Ileoileal intussusception secondary to small bowel GIST

Case contributed by Bruno Di Muzio
Diagnosis certain


Acute abdominal pain. No previous abdominal surgery.

Patient Data

Age: 75-year-old
Gender: Male

Abdominal radiographs


There are multiple grossly gas-distended loops of small bowel that in conjunction with multiple air fluid levels is in keeping with small bowel obstruction.

CT Abdomen and pelvis


Proximal ileal loops showing a configuration favoring a ileoileal intussussception and consequent uphill small bowel dilation with air-fluid levels within. A portion of the mesentery protrudes within the intussusception, but no major vessels twisting is noted. Bowel has normal enhancement. Colons appear unremarkable. Small amount of free fluid in the peritoneal cavity, no free gas. Nasogastric tube in situ. Liver, gallbladder, pancreas, adrenal glands, and spleen have normal appearances. Kidneys demonstrate normal size and enhancement, with no hydronephrosis. There is an infrarenal abdominal aorta fusiform aneurysm measuring up to 3.3 cm in caliber. Diffuse atheromatous calcifications of the aorta and iliac vessels. No lymph node enlargement. No suspicious bone lesions. Small left-sided pleural effusion. 

Case Discussion

Features of small bowel obstruction secondary to ileoileal intussusception. At surgery, a leading point mass of 3 cm was identified.

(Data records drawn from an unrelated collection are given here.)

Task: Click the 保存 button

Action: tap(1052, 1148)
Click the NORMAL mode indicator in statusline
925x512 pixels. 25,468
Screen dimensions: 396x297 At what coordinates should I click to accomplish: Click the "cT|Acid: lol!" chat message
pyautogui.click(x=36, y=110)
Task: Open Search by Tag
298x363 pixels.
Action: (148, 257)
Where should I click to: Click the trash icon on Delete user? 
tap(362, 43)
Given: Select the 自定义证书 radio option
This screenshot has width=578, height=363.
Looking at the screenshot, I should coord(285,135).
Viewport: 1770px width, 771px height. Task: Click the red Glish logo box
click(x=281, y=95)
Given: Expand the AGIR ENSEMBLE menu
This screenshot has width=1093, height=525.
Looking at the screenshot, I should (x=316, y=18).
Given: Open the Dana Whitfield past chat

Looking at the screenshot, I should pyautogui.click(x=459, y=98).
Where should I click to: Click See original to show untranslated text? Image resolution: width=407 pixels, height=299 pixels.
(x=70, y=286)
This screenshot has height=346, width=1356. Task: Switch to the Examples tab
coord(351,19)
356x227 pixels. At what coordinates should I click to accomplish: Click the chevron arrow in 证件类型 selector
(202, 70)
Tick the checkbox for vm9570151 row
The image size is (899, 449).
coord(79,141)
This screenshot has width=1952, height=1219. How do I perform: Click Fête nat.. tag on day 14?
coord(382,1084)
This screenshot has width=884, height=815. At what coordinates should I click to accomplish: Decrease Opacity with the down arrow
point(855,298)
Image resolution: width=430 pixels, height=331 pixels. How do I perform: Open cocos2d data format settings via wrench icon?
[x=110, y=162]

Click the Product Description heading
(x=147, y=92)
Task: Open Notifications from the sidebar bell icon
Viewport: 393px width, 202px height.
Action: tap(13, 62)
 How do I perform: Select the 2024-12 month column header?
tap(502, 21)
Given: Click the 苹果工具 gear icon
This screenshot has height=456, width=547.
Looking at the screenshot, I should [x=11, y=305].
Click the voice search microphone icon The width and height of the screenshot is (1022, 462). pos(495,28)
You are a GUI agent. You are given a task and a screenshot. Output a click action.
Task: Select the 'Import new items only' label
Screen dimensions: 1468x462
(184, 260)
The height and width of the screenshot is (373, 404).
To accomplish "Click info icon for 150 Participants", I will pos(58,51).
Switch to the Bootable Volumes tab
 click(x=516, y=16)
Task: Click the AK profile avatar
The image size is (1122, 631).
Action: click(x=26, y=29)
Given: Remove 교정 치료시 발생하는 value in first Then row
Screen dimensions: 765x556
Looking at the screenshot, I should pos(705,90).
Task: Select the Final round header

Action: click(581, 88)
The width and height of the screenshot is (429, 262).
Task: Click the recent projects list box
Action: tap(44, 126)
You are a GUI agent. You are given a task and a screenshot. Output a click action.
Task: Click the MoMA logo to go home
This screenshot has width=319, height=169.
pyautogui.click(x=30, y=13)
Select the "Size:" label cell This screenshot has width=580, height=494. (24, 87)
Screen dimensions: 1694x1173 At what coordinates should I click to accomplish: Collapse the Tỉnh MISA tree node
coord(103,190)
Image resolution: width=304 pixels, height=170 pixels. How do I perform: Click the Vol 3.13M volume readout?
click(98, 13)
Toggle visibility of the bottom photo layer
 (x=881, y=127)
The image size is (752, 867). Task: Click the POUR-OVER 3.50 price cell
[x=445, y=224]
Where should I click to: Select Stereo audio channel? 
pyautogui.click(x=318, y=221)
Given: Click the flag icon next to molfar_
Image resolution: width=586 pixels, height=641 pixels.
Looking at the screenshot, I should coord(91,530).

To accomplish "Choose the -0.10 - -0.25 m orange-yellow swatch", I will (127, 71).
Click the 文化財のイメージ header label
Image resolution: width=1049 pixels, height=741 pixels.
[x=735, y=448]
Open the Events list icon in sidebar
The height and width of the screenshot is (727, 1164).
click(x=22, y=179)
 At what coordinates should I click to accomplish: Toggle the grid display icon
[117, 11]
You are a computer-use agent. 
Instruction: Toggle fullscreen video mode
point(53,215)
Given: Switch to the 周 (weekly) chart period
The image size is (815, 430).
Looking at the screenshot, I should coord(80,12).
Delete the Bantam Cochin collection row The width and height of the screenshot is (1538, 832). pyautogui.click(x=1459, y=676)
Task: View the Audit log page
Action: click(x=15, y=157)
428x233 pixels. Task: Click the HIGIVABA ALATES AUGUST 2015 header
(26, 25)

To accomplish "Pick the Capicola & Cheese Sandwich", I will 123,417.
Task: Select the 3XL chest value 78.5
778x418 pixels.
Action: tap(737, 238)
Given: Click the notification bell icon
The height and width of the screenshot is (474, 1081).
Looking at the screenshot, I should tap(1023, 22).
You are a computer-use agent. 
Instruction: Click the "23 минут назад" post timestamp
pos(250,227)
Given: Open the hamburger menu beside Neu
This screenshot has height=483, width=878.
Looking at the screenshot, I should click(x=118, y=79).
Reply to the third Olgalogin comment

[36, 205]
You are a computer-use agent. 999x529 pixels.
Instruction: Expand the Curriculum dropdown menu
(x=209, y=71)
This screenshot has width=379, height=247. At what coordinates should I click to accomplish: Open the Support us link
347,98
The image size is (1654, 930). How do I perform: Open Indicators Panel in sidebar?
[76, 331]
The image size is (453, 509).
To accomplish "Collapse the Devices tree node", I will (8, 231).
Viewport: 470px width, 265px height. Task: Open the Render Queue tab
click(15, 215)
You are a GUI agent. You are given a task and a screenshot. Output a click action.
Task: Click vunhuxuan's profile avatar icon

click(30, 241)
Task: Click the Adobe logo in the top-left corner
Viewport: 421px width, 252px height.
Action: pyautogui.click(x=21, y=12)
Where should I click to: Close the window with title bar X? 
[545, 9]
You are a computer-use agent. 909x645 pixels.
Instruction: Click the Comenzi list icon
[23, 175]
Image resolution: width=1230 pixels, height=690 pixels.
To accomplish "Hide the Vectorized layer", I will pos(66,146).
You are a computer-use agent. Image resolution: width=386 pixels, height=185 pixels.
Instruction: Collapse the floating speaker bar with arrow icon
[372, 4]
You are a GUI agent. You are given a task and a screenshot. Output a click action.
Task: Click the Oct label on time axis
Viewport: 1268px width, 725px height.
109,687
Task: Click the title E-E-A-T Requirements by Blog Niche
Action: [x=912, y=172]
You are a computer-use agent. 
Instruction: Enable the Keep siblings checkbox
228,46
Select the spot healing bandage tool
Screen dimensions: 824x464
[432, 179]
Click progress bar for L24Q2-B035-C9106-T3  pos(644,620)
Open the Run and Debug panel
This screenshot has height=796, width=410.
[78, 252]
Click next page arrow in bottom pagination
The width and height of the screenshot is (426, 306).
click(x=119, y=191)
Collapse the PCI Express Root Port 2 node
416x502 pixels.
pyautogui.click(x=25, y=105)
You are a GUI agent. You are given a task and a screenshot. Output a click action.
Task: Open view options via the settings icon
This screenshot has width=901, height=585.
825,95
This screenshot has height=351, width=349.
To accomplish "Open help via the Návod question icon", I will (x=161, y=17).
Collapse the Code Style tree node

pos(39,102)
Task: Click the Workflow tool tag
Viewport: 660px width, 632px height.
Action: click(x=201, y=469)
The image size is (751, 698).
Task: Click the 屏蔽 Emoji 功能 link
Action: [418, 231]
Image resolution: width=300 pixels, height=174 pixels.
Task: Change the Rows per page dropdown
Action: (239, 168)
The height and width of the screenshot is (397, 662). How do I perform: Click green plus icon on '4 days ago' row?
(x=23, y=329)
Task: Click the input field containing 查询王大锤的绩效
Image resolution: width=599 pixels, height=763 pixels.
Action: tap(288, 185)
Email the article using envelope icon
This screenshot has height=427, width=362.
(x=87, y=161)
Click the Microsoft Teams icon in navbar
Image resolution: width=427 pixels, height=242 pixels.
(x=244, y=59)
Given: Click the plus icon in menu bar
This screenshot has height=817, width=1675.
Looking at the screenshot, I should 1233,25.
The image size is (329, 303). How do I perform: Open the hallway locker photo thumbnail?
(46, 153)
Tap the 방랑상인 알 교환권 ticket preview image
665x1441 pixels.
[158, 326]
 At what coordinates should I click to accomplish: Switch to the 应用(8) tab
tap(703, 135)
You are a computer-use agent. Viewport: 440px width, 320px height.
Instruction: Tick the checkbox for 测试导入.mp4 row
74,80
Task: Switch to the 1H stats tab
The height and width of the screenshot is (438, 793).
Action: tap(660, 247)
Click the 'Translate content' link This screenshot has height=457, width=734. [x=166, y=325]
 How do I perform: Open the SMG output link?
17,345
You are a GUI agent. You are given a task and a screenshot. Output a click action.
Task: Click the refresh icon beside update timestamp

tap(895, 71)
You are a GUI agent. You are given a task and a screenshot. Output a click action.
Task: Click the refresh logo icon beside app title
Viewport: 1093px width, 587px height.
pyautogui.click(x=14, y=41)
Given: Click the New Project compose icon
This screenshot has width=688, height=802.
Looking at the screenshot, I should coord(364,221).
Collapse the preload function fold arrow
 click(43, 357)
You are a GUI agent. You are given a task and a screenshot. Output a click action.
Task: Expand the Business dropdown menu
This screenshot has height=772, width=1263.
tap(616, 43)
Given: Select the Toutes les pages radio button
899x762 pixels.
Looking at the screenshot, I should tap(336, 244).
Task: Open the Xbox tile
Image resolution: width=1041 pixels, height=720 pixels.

MICROSCOPIC DESCRIPTION: The nodule is dumbell shaped and bulges under the mucosa and under the serosa. The constriction lies in the muscularis propria. The overlying mucosa is ulcerated and the lesion is covered by acute inflammatory exudate. It is composed of intersecting bundles of spindle cells with fibrillary cytoplasm and elongated oval nuclei with even chromatin and rounded ends. There is a light infiltrate of lymphocytes, plasma cells, histiocytes and a few eosinophils and mast cells. There are no mitoses in 90 high power fields (0/5mm2). No necrosis is present. The lesion extends up to the serosa but the mesothelium appears to be intact. The mucosa at the edges of the lesion shows villous stunting and crypt distortion with active chronic inflammation but no epithelial dysplasia. There is transmural edema with a light mixed inflammatory cell infiltrate. The resection margins pass through normal small bowel wall. In immunostains, the cells are CD34+ (weak, patchy), DOG-1+, CD99+, c-kit+, smA+ (weak), desmin-, S100-. About 2% of the cells are Ki67+.

DIAGNOSIS: Small bowel: Gastrointestinal stromal tumor (GIST) 32mm in diameter with 0 mitoses/5mm2, associated with intussusception; clear of specimen margins.